But Joe Allen was never really about the food. Theatregoers hitting the streets after a performance became fond of it as “somewhere that will still be open”, and while Sid Vicious and Nancy Spungen staged a famous photoshoot there in 1978, in general stars appreciated its “speakeasy” atmosphere, in which they could relax without the pressure of having to dress up or be seen.

Sir Trevor Nunn courted Imogen Stubbs there; Princess Margaret smoked a cigarette and enjoyed a Caesar salad; Cameron Mackintosh put Cats together over late-night dinners, and Jimmy Hardwick, the resident pianist, was ordered by Rock Hudson to stop playing and take him to the nearby gay club Heaven.

Elaine Stritch shrugged her shoulders when given a rude rhyming nickname by frenetic waiters – many of them out-of-work actors (Graham Norton worked there as a waiter before turning to stand-up comedy), and Sean Connery went quietly when Polo threw him out because he was only drinking, not eating.

Joe Allen made a huge impact on the London restaurant scene. Jeremy King, who went on (with Chris Corbin of Langan’s) to take over the Ivy and then, later, launch the Wolseley, was maître d’ there, as was Russell Norman, one of the men behind the Polpo group. Rowley Leigh was head chef before launching Kensington Place.

Richard Salvatore Polo was born in Connecticut on January 6 1935, the youngest child of parents who hailed from the Amalfi coast south of Naples. “My mother was a good cook, a very great cook,” he recalled. “I had three brothers and a sister and she was always cooking something special for each of us. She was a wonderful baker.”

After serving in the US navy in the mid-1950s, he worked in New York as a barman and eventually manager of Joe Allen, a Broadway meeting place for theatre folk which had been opened in 1965 by a former actor of the same name.

Polo came to Britain in 1975 with a brief to set up a similar establishment. The previous year the old Covent Garden flower market had relocated to south-west London and as a result huge spaces became available. The 9,000 sq ft Exeter Street warehouse that became Joe Allen seemed too vast by far, but it was cheap and, as Polo recalled, “we took a second look, and decided we could put in walls and arches.”

Though best known for Joe Allen, Polo went on to open Orso, a neighbouring Italian restaurant popular with opera goers, and Orsino in Holland Park as well as two artisan bakeries-cum-cafes in Covent Garden and Kensington. He sold Joe Allen and Orso in 2012.

In 1986 he married the designer and businesswoman Tricia Guild, who survives him with a stepdaughter.

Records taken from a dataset

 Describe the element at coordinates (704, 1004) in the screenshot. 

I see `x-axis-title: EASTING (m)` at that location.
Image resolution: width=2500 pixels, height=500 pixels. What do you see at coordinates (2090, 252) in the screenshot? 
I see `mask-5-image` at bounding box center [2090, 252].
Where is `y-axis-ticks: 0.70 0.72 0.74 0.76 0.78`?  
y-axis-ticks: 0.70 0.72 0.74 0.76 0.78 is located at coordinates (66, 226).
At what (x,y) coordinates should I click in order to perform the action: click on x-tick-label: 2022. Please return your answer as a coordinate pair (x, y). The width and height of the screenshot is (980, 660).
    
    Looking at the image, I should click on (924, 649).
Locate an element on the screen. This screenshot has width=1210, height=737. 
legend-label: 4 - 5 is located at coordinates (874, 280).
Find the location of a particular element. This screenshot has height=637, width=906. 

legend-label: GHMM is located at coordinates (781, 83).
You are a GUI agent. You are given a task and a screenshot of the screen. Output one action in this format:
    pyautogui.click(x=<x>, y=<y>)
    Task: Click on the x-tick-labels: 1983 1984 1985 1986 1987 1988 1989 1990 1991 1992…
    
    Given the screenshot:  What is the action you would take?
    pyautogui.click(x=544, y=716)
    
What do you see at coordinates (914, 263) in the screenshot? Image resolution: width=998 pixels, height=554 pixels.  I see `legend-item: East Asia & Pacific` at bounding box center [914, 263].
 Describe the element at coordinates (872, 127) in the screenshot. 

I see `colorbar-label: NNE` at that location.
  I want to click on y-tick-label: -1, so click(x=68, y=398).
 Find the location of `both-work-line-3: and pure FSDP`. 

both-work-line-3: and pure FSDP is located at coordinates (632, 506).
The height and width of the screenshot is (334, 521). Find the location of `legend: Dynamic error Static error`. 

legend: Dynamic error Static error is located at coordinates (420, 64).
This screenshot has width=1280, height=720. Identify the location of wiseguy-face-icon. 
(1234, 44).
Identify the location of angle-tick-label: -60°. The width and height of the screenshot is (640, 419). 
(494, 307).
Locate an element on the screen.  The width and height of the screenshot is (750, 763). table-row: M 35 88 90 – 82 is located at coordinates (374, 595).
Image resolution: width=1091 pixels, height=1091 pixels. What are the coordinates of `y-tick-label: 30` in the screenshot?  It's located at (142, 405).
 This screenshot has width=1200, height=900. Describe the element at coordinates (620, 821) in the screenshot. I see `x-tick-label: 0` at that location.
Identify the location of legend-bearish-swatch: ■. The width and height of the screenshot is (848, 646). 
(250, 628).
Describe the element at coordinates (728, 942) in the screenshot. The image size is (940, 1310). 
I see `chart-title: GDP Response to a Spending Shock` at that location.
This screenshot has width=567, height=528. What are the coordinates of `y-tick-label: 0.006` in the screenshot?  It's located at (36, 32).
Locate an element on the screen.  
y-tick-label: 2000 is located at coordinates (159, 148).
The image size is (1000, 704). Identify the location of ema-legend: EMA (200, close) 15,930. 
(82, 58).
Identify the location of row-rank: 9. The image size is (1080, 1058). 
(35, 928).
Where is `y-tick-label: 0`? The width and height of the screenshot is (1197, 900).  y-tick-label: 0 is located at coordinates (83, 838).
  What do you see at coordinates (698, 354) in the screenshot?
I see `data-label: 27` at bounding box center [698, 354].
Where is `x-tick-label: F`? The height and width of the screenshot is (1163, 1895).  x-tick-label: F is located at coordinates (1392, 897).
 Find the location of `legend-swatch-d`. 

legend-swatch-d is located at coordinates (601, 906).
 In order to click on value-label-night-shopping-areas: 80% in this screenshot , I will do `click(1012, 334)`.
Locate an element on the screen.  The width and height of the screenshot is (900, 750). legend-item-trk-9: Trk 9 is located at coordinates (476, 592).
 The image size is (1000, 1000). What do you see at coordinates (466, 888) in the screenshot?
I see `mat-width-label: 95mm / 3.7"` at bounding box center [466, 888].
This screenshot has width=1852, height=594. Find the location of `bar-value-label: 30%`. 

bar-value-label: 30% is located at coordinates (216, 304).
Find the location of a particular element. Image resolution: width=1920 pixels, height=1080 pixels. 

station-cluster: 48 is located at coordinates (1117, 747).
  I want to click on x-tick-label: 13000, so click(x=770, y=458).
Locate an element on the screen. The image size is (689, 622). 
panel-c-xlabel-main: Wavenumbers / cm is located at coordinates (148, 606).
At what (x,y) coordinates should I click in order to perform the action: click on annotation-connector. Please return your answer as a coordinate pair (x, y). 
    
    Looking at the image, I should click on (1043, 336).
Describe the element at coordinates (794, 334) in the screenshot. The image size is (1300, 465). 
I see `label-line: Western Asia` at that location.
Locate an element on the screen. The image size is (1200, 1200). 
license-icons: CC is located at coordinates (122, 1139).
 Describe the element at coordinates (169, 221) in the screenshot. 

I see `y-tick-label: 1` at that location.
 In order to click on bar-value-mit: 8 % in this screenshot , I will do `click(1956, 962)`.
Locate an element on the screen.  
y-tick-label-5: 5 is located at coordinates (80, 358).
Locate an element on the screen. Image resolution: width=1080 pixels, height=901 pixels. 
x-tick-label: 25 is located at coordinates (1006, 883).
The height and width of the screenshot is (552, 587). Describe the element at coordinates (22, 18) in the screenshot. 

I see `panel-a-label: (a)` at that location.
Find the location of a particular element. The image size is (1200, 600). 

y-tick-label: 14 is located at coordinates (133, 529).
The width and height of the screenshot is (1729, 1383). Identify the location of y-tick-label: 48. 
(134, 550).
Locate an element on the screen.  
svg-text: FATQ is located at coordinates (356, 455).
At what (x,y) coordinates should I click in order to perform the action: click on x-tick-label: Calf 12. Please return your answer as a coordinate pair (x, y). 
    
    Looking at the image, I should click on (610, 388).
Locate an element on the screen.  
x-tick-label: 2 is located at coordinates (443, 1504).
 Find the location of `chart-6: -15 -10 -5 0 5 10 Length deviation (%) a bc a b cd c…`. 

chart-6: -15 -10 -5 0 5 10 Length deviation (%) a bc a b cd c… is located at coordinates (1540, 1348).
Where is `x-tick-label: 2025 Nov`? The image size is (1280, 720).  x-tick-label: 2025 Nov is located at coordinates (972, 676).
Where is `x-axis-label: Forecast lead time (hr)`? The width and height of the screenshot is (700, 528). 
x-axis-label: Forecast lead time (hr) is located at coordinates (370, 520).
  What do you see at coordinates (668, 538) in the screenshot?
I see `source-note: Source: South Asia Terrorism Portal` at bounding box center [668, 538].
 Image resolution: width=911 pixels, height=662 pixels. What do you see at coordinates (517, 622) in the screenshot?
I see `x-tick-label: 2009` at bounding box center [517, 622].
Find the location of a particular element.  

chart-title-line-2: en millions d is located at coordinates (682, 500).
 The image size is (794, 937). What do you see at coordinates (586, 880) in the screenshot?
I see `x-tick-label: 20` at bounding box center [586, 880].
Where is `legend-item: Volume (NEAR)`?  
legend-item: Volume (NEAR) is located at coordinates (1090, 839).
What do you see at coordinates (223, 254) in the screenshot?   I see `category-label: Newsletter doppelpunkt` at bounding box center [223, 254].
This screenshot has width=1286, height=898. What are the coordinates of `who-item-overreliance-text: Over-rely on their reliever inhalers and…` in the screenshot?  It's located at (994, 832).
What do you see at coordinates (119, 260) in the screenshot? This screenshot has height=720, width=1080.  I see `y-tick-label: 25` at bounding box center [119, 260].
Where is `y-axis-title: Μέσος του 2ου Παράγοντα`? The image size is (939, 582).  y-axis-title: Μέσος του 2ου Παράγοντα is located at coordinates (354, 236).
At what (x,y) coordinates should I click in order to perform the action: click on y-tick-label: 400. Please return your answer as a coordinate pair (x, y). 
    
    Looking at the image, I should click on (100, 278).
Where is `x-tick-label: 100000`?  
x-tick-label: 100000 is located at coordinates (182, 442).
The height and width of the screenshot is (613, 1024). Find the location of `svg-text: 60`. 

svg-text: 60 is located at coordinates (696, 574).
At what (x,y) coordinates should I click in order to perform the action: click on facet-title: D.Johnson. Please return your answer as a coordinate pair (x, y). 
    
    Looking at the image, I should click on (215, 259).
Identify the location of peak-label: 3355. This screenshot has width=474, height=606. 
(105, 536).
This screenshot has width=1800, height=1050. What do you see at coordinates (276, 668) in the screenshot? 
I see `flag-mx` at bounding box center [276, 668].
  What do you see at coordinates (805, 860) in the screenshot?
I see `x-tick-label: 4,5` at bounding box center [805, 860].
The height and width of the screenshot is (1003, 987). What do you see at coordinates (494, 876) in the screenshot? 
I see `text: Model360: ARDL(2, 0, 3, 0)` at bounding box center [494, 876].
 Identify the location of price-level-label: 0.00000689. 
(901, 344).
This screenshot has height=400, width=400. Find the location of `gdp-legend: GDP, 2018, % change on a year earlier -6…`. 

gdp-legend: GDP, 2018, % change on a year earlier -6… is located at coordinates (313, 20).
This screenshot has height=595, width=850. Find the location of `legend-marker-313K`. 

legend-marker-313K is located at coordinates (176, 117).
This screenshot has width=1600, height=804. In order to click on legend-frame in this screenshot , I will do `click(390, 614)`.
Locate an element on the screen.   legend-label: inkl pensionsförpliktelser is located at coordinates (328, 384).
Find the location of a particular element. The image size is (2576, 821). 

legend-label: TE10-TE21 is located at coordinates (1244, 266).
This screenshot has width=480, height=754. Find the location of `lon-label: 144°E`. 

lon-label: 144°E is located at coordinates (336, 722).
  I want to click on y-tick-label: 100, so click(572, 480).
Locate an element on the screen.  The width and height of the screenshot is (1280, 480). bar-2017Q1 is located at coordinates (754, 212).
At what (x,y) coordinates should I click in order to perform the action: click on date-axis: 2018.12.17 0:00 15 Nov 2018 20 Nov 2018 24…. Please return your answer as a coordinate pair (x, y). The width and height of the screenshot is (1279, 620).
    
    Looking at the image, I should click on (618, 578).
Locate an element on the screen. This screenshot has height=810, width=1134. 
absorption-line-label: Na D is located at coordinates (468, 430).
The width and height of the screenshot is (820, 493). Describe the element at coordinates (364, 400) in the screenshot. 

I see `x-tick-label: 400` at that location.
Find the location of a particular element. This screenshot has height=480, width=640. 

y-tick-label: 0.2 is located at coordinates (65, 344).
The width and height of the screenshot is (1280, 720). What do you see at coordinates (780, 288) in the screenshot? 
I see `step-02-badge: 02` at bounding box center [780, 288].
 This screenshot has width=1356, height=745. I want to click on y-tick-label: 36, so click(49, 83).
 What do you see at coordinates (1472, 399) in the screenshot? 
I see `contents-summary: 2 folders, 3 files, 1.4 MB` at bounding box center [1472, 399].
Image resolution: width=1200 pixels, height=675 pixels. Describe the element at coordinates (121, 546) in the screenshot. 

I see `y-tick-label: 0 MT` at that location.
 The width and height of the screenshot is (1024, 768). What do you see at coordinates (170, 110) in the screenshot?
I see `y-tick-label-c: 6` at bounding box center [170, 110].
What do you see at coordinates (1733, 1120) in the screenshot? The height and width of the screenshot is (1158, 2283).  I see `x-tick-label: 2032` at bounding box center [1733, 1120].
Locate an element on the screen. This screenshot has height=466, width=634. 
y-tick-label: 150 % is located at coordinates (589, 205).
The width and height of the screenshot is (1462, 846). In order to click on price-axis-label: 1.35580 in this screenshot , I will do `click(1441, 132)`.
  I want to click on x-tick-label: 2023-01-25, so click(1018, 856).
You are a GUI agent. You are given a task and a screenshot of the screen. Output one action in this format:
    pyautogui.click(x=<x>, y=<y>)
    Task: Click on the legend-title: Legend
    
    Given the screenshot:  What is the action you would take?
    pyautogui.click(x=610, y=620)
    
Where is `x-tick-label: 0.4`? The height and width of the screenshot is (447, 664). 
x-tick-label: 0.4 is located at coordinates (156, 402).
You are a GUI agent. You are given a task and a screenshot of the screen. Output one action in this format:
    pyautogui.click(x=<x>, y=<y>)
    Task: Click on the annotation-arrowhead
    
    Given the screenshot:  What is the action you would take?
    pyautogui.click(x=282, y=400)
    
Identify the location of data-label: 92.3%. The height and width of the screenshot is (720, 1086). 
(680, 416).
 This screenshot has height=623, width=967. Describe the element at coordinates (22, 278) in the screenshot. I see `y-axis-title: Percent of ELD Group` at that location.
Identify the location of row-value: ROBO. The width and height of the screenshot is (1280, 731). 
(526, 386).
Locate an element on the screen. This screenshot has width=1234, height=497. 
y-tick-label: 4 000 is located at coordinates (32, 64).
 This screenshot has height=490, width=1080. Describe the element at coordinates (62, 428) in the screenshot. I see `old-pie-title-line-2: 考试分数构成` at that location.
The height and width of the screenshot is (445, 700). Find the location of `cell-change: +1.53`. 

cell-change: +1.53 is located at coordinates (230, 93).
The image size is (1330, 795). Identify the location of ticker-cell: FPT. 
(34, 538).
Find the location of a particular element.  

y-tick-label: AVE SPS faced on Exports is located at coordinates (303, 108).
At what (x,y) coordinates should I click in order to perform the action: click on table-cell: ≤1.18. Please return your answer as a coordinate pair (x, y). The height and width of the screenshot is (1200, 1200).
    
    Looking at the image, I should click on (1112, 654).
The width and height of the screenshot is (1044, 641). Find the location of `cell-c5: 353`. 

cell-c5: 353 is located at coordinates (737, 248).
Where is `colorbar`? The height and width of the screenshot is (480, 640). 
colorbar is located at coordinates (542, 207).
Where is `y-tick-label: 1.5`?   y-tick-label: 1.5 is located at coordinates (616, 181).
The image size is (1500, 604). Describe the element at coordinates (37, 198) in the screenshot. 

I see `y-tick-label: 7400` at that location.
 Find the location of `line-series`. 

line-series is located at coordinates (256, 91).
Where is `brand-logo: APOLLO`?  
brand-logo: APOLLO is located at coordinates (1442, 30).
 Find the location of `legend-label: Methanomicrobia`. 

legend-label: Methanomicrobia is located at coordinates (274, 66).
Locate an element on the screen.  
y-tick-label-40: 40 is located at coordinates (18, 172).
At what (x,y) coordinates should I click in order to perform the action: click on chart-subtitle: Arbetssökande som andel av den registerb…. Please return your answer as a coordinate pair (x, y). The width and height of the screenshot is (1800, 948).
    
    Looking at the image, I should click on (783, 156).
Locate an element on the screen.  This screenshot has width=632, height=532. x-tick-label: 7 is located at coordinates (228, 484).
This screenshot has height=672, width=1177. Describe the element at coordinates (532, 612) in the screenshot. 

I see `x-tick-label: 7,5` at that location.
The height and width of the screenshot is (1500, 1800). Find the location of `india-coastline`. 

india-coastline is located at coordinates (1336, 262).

AIM OF THE EXERCISE: Retype the text about Joe Allen word for word, from "Elaine Stritch shrugged" to "launching Kensington Place.". None of the material is needed.

SOLUTION FOR THIS PROBLEM:
Elaine Stritch shrugged her shoulders when given a rude rhyming nickname by frenetic waiters – many of them out-of-work actors (Graham Norton worked there as a waiter before turning to stand-up comedy), and Sean Connery went quietly when Polo threw him out because he was only drinking, not eating.

Joe Allen made a huge impact on the London restaurant scene. Jeremy King, who went on (with Chris Corbin of Langan’s) to take over the Ivy and then, later, launch the Wolseley, was maître d’ there, as was Russell Norman, one of the men behind the Polpo group. Rowley Leigh was head chef before launching Kensington Place.